WASHINGTON – Hundreds of U.S. Marines have been killed or injured by roadside bombs in Iraq because Marine Corps bureaucrats refused an urgent request in 2005 from battlefield commanders for blast-resistant vehicles, an internal military study concludes.
The study, written by a civilian Marine Corps official and obtained by The Associated Press, accuses the service of “gross mismanagement” that delayed deliveries of the mine-resistant, ambush-protected trucks for more than two years.
Cost was a driving factor in the decision to turn down the request for the so-called MRAPs, according to the study. Stateside authorities saw the hulking vehicles, which can cost as much as a $1 million each, as a financial threat to programs aimed at developing lighter vehicles that were years from being fielded.
After Defense Secretary Robert Gates declared the MRAP (pronounced M-rap) the Pentagon’s No. 1 acquisition priority in May 2007, the trucks began to be shipped to Iraq in large quantities.
The vehicles weigh as much as 40 tons and have been effective at protecting American forces from improvised explosive devices (IEDs), the weapon of choice for Iraqi insurgents. Only four U.S. troops have been killed by such bombs while riding in MRAPs; three of those deaths occurred in older versions of the vehicles.
The study’s author, Franz J. Gayl, catalogs what he says were flawed decisions and missteps by midlevel managers in Marine Corps offices that occurred well before Gates replaced Donald Rumsfeld in December 2006.
Among the findings in the Jan. 22 study:
• Budget and procurement managers failed to recognize the damage being done by IEDs in late 2004 and early 2005.
• An urgent February 2005 request for MRAPs got lost in bureaucracy.
• There was more concern over how the MRAP would upset the Marine Corps’ supply and maintenance chains than there was in getting the troops a truck that would keep them alive.
• The Marine Corps’ acquisition staff didn’t give top leaders correct information.
• The Combat Development Command, which decides what gear to buy, treated the MRAP as an expensive obstacle to long-range plans for equipment that was more mobile and fit into the Marines Corps’ vision as a rapid reaction force.
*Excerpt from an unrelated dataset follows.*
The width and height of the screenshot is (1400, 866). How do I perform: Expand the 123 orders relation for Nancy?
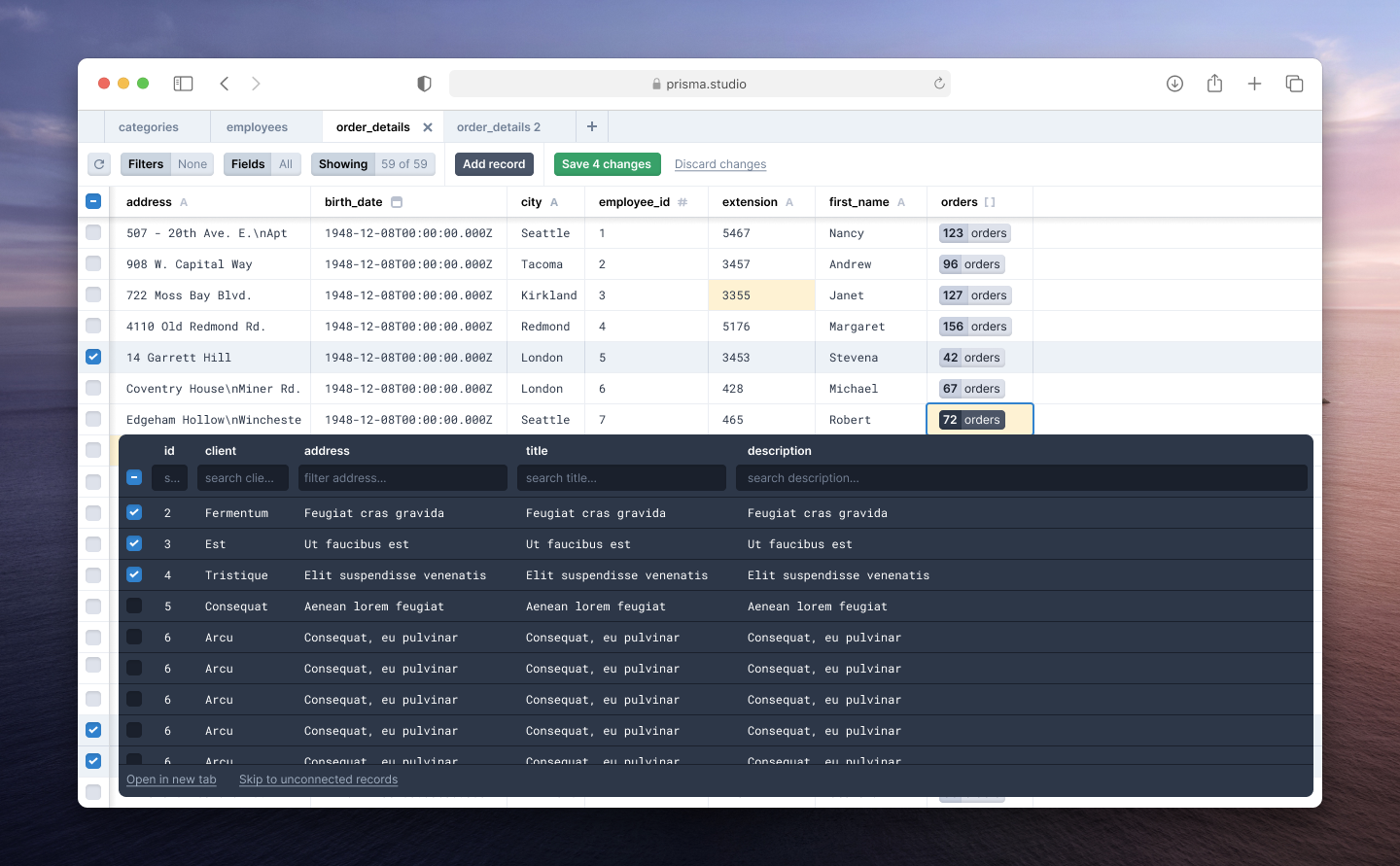(x=974, y=233)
Gayl, who has clashed with his superiors in the past and filed for whistle-blower protection last year, uses official Marine Corps documents, e-mails, briefing charts, memos, congressional testimony, and news articles to make his case.
He was not allowed to interview or correspond with any employees connected to the Combat Development Command. The study’s cover page says the views in the study are his own.
Maj. Manuel Delarosa, a Marine Corps spokesman, said it would be inappropriate to comment on it.
The study does not say precisely how many Marine casualties Gayl thinks occurred due to the lack of MRAPs, which have V-shaped hulls that deflect blasts out and away from the vehicles.
Gayl cites a March 1, 2007, memo from Conway to Gen. Peter Pace, then the chairman of the Joint Chiefs of Staff, in which Conway said 150 service members were killed and an additional 1,500 were seriously injured in the prior nine months by IEDs while traveling in vehicles.
The MRAP, Conway told Pace, could reduce IED casualties in vehicles by 80 percent.
Congress has provided more than $22 billion for 15,000 MRAPs the Defense Department plans to acquire, mostly for the Army. Depending on the size of the vehicle and how it is equipped, the trucks can cost between $450,000 and $1 million.
As of May 2007, roughly 120 MRAPs were being used by troops from all the military services, Pentagon records show. Now, more than 2,150 are in the hands of personnel in Iraq and Afghanistan. The Marines have 900 of those.
A former Marine officer, Gayl spent nearly six months in Iraq in 2006 and 2007 as an adviser to leaders of the 1st Marine Expeditionary Force.